__WHAT TO PRODUCE__
Convert the lines of the records, starting at the line containing "This screenshot has height=653, width=408." and ending at the line containing "pos(1054,136)", into a JSON list of strings with one string per line and blank lines omitted.

__RECORDED INFORMATION__
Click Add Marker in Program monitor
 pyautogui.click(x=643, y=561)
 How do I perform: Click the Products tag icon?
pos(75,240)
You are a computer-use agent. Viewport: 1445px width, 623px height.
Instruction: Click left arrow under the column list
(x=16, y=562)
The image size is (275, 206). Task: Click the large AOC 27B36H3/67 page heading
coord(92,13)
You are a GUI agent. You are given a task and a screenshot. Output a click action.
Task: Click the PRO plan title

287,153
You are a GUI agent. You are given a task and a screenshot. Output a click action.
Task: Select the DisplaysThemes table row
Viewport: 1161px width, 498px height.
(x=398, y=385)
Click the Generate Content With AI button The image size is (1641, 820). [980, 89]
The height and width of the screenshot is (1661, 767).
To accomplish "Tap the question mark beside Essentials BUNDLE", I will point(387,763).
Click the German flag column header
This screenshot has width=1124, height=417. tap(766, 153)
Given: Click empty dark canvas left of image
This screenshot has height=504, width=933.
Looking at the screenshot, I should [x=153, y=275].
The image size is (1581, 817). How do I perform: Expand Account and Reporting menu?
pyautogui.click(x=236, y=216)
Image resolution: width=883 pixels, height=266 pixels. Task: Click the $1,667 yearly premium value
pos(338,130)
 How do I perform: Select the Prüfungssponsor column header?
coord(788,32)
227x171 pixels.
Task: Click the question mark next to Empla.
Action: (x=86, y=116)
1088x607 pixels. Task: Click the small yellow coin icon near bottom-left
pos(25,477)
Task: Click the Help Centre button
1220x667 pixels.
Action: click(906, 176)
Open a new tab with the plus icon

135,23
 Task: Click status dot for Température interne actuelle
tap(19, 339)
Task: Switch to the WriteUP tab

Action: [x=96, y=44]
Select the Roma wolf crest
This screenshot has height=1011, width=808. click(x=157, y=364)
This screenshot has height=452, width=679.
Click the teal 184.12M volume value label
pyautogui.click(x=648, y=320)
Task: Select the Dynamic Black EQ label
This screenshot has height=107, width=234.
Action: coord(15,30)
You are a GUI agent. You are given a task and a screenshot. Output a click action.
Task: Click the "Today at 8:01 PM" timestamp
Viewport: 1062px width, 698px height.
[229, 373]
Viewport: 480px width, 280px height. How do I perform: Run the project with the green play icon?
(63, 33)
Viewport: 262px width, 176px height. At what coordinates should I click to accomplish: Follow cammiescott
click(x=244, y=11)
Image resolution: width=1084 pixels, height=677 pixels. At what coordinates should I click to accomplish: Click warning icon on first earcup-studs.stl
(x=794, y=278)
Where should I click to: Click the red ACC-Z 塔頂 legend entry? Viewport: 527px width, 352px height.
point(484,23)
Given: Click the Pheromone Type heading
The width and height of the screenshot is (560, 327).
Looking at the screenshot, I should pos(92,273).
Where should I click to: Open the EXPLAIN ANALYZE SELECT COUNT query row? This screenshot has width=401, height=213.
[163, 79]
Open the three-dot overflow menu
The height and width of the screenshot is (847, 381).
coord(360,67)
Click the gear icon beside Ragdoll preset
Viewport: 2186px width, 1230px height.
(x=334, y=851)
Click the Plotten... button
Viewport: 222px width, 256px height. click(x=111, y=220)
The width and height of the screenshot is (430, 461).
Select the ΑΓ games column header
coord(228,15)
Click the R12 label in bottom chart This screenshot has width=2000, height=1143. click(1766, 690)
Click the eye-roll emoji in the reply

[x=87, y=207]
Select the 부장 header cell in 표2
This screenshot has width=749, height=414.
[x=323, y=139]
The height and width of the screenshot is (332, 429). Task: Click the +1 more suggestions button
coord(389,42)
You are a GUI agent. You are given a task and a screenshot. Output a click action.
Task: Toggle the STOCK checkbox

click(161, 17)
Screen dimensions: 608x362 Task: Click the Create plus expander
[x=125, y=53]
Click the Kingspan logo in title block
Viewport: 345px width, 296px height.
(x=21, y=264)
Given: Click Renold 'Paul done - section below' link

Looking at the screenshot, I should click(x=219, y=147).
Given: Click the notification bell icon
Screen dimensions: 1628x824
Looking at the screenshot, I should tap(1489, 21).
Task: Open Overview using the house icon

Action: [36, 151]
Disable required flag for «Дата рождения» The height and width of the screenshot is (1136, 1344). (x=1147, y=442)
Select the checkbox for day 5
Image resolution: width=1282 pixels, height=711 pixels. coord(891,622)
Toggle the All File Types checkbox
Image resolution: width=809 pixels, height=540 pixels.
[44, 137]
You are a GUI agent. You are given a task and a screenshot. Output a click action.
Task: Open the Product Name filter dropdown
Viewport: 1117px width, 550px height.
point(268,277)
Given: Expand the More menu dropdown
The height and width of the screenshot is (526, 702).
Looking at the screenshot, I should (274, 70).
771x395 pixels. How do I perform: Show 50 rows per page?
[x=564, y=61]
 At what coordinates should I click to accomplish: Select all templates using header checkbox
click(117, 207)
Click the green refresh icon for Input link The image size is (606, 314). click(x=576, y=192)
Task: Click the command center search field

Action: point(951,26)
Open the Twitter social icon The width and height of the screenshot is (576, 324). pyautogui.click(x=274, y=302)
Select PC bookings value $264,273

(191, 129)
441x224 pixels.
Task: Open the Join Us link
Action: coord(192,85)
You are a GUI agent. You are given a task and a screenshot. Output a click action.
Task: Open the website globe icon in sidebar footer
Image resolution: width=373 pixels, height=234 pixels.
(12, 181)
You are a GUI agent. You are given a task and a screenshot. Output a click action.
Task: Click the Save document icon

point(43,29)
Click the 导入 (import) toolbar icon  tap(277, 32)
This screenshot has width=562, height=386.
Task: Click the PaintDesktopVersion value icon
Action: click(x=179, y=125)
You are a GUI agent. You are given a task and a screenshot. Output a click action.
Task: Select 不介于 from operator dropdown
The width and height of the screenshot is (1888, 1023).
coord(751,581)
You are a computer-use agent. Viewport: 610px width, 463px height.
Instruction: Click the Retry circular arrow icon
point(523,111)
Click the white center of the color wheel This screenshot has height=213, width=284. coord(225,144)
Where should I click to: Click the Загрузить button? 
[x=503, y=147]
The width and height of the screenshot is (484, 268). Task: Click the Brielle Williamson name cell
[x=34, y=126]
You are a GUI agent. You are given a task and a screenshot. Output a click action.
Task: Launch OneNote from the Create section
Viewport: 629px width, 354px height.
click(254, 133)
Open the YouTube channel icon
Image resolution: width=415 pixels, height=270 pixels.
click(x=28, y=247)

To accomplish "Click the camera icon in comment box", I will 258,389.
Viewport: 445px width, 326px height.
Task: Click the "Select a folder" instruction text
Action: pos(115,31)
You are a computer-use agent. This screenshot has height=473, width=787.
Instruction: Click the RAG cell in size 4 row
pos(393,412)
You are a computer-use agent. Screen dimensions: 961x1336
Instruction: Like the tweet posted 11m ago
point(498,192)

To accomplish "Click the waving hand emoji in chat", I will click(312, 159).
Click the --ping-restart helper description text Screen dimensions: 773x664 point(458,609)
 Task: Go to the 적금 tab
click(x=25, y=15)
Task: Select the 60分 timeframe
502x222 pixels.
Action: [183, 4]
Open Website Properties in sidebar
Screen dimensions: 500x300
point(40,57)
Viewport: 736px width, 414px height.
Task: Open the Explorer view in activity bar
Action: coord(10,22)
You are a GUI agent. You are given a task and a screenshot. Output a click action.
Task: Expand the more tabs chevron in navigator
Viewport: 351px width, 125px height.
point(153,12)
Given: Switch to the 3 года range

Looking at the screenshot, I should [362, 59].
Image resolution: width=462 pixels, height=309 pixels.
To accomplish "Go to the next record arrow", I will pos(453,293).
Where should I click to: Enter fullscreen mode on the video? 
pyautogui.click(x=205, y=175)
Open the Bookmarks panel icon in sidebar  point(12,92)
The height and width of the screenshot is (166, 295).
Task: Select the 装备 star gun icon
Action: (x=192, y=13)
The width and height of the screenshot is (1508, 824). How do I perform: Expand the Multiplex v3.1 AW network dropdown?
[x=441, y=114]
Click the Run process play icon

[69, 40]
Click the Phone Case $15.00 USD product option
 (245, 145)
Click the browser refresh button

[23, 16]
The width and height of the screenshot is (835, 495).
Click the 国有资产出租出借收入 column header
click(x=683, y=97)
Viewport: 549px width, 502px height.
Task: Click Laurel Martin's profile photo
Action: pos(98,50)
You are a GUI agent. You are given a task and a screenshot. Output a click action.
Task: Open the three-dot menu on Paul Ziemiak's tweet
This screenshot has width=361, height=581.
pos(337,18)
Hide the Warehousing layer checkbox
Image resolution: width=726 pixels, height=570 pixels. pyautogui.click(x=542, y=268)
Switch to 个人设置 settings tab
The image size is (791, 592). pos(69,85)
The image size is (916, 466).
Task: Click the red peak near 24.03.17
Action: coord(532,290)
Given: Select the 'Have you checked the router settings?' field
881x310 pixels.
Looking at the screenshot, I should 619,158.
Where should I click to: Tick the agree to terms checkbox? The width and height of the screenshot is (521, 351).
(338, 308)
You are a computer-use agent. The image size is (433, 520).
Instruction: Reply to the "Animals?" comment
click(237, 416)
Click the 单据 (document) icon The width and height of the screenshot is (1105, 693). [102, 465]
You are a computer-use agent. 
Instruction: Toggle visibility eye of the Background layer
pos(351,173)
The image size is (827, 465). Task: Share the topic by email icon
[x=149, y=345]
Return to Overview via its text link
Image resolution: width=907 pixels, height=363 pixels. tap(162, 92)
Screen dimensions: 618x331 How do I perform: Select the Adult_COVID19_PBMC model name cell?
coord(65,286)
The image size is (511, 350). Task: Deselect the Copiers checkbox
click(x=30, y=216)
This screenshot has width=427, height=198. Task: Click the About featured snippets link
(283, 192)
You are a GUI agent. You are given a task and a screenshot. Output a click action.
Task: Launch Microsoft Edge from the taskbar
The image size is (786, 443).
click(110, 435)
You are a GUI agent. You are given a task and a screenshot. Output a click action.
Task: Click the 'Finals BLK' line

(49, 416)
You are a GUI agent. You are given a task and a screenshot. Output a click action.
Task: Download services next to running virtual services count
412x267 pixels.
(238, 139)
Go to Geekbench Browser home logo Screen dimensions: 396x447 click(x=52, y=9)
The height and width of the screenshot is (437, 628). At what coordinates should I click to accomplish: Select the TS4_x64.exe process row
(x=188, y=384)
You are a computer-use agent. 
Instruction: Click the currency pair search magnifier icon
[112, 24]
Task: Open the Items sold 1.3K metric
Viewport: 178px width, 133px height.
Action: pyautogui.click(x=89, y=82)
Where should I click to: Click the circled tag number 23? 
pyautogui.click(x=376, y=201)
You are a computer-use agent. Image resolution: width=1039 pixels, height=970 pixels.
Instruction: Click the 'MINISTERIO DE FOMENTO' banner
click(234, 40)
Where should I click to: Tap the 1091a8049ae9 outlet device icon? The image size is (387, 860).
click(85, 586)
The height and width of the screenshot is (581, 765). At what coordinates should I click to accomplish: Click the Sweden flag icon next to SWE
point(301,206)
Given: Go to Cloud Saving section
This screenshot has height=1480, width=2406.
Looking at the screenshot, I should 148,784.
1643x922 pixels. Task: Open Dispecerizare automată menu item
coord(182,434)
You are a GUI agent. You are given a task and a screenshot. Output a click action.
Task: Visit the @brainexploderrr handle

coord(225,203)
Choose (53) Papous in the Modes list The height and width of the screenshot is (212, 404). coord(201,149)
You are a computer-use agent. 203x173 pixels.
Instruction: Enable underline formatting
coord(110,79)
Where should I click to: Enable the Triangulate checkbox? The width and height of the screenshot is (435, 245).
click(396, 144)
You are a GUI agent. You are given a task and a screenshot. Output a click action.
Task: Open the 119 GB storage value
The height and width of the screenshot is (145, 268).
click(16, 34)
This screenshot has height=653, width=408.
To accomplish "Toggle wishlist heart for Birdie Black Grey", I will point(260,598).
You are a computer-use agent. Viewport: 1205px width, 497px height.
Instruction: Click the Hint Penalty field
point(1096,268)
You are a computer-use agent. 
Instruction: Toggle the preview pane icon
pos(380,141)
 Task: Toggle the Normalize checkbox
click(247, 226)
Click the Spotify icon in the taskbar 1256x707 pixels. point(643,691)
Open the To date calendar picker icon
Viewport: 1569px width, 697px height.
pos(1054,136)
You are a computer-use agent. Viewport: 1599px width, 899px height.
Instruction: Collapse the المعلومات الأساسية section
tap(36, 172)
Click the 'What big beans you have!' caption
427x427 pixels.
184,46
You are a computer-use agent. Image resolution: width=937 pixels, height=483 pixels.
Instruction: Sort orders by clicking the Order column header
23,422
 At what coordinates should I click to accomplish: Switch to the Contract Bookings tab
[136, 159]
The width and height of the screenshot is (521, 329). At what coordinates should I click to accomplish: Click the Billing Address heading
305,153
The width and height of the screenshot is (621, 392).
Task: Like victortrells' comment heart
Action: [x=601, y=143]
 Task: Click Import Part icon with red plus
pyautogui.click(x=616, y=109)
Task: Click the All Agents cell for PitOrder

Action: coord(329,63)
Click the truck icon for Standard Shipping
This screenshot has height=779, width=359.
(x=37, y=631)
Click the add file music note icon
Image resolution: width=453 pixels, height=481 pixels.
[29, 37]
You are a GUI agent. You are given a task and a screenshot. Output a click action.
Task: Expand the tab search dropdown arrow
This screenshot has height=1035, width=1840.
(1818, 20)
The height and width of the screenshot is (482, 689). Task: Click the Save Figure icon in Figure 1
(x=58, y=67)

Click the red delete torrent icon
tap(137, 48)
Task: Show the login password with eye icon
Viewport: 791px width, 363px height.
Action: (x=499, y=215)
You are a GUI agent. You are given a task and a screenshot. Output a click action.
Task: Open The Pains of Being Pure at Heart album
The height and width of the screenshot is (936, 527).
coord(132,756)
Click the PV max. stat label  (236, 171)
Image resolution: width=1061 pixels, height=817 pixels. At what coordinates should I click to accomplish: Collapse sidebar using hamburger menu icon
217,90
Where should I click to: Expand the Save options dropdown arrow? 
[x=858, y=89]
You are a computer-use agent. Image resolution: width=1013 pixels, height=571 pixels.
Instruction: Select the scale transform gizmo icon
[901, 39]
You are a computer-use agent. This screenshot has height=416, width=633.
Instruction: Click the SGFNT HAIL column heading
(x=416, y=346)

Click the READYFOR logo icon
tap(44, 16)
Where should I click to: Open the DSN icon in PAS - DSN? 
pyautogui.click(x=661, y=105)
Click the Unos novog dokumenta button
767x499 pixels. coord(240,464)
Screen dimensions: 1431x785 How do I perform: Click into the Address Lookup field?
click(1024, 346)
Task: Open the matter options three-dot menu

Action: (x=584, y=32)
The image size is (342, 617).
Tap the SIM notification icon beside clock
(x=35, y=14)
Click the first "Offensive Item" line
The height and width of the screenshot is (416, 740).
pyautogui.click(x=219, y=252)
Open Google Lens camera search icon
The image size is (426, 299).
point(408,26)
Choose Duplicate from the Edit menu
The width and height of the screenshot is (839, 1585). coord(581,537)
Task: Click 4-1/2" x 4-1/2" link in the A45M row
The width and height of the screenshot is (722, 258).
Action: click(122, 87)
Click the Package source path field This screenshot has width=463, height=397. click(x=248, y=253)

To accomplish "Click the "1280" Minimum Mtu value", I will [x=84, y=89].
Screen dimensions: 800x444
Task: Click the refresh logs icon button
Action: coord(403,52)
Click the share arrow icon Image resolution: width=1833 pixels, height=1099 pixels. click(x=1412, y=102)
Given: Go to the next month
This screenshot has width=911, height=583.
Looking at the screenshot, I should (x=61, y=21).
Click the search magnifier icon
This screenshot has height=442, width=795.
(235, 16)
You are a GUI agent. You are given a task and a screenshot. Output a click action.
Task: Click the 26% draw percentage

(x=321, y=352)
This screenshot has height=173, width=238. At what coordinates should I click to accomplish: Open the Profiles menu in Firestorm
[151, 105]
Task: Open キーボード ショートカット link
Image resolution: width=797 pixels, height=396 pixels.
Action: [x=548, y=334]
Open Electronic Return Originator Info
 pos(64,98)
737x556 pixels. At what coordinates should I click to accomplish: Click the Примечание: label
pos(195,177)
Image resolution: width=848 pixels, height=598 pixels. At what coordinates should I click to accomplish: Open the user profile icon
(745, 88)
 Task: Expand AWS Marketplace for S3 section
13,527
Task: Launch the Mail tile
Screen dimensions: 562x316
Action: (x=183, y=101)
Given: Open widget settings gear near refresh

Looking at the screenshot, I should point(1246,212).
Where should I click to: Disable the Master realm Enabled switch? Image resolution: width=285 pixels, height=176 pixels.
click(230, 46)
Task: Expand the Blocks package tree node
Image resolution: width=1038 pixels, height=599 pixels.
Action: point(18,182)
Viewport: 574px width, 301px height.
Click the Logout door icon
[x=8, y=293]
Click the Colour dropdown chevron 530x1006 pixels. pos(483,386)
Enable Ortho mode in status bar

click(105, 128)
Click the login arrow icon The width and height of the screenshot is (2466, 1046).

__TASK RESPONSE__
[
  "This screenshot has height=653, width=408.",
  "To accomplish \"Toggle wishlist heart for Birdie Black Grey\", I will point(260,598).",
  "You are a computer-use agent. Viewport: 1205px width, 497px height.",
  "Instruction: Click the Hint Penalty field",
  "point(1096,268)",
  "You are a computer-use agent. ",
  "Instruction: Toggle the preview pane icon",
  "pos(380,141)",
  " Task: Toggle the Normalize checkbox",
  "click(247, 226)",
  "Click the Spotify icon in the taskbar 1256x707 pixels. point(643,691)",
  "Open the To date calendar picker icon",
  "Viewport: 1569px width, 697px height.",
  "pos(1054,136)"
]